The answer? Nothing.
In fact, the Olympics or World Cup are never a good investment, even in places like Atlanta or Los Angeles. University of Maryland Professor Dennis Coates wrote a series of op-eds recently about the US World Cup bid. This is from his Atlanta piece:
The bad news is that despite the U.S. Bid Committee’s argument that the tournament will be a major moneymaker for the U.S. economy, the facts don’t back up the claims.
In July I released a report, “World Cup Economics: What Americans Need to Know About a U.S. World Cup Bid,” which reviewed the economics of megaevents and found that among other aberrations, a rosy prediction of a $4 billion positive impact from the 1994 World Cup was far off target. Instead of a $4 billion gain, post-Cup analysis revealed up to a $9 billion loss across the country.

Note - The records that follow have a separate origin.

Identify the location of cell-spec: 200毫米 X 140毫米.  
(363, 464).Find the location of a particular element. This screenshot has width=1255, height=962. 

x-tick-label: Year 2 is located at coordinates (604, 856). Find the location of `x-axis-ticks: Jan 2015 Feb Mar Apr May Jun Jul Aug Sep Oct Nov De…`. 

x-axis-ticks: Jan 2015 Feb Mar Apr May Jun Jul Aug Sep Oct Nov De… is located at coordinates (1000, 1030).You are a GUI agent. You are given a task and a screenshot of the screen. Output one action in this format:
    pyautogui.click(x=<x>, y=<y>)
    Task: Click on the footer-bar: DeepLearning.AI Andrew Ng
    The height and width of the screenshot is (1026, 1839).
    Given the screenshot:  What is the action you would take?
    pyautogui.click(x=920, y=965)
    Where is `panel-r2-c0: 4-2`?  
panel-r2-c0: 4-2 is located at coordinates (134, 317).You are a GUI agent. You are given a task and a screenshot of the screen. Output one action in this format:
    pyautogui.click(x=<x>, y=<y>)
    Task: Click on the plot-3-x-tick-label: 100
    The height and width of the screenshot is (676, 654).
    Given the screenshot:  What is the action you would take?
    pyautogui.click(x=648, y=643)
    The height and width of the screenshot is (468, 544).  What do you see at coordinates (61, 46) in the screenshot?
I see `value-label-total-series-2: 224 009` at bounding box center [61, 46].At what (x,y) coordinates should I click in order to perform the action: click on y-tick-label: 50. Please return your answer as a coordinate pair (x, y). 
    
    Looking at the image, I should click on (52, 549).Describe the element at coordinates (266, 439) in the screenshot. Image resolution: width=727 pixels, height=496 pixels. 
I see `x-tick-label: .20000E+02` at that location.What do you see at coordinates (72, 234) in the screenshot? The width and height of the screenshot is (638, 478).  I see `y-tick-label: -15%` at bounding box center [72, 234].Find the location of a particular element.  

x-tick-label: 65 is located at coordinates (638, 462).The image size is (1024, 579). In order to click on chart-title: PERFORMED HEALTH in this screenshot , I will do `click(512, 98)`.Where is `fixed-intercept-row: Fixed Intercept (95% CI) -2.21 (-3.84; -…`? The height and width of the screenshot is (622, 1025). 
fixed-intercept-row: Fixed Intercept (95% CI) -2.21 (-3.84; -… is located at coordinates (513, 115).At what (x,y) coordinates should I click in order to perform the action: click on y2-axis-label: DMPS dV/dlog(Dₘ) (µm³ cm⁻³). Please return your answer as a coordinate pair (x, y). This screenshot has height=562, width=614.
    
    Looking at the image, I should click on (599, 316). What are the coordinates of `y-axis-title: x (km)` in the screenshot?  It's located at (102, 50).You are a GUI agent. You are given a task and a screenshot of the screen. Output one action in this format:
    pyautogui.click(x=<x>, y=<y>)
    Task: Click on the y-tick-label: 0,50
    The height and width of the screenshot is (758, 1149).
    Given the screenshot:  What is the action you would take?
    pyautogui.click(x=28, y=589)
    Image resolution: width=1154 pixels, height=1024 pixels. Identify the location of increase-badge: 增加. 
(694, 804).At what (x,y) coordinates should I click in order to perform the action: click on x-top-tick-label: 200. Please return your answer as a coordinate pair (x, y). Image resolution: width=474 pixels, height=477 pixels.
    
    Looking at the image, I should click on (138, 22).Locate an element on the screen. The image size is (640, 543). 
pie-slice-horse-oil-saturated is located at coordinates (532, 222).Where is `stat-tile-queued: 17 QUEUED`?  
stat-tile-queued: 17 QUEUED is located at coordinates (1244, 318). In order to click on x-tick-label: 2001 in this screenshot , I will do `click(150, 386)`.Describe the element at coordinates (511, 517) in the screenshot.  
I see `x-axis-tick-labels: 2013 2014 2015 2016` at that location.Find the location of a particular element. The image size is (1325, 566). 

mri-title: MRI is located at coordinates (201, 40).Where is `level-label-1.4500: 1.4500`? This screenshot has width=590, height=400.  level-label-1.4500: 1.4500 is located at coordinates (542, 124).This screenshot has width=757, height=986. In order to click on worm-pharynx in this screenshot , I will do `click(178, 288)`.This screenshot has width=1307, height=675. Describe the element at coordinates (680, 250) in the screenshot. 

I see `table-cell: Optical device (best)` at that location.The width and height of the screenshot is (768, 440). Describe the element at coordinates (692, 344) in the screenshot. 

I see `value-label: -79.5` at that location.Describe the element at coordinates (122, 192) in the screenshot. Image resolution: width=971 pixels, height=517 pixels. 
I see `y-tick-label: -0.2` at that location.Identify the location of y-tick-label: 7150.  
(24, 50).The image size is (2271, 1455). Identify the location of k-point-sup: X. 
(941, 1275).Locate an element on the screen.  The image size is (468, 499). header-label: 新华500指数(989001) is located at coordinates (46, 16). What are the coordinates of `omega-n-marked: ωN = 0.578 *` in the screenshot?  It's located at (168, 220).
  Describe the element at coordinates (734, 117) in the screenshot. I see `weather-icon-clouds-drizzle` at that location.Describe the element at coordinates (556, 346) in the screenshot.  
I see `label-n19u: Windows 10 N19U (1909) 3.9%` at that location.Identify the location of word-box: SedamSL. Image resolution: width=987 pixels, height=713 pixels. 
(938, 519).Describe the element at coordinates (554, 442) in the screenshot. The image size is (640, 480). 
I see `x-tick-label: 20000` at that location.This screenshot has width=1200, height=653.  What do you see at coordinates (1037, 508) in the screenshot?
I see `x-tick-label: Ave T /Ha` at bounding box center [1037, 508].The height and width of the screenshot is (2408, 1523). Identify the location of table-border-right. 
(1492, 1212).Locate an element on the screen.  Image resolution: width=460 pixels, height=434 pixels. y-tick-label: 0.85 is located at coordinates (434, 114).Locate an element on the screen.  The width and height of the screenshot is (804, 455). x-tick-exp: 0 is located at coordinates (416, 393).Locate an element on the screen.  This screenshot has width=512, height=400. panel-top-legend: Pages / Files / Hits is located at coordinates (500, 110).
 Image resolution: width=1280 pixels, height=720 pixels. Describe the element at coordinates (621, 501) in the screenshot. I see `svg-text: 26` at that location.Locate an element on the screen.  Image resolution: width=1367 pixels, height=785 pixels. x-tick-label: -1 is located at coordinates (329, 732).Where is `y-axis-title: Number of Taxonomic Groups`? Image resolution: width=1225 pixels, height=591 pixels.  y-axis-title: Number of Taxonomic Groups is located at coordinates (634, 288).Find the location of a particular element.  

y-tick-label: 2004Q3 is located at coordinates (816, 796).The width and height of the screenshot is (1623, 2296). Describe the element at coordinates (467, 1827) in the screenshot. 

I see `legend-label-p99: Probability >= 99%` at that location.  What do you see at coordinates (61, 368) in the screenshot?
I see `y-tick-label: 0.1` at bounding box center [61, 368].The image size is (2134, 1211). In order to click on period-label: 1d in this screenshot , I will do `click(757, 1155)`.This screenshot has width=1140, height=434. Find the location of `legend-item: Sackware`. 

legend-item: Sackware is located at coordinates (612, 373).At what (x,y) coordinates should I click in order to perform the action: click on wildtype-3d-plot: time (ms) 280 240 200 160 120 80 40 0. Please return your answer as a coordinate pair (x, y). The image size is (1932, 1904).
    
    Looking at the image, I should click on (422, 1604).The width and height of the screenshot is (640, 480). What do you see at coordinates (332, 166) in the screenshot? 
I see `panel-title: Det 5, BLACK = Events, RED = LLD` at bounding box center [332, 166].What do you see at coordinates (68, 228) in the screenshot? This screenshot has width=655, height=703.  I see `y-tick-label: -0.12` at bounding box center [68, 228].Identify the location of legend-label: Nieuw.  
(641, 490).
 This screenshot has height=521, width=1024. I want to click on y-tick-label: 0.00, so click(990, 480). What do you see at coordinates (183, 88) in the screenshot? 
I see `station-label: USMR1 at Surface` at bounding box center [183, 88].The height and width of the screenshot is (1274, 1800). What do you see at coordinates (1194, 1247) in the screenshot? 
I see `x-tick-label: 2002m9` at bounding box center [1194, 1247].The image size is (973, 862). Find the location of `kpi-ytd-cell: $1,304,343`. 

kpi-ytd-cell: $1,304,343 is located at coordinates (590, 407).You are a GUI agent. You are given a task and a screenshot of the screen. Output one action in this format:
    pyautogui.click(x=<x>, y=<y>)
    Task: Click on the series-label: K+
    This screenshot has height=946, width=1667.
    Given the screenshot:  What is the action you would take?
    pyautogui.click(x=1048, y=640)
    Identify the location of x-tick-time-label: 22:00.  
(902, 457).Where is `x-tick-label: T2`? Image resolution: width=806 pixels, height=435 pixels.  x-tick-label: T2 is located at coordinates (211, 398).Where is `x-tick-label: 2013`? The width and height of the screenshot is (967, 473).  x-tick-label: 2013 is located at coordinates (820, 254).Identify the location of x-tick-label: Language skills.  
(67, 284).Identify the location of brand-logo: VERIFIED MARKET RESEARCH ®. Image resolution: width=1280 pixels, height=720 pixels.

But I like the Olympics. And the World Cup. For all their hypocrisy, they provide the world with a dash of inspiration and entertainment. We can’t always be worried about development and poverty and people starving to death, right? Nah, we deserve to sit back and watch archery every once in a while …
So I would just rotate the games between, say, 4 set locations, maybe Los Angeles, Seoul, Paris. Sydney, maybe Athens now that they’ve built everything. You would make the most of the infrastructure costs, build tradition, cut out the corrupt politicking that determines sites and, more importantly, let us concentrate on the competition.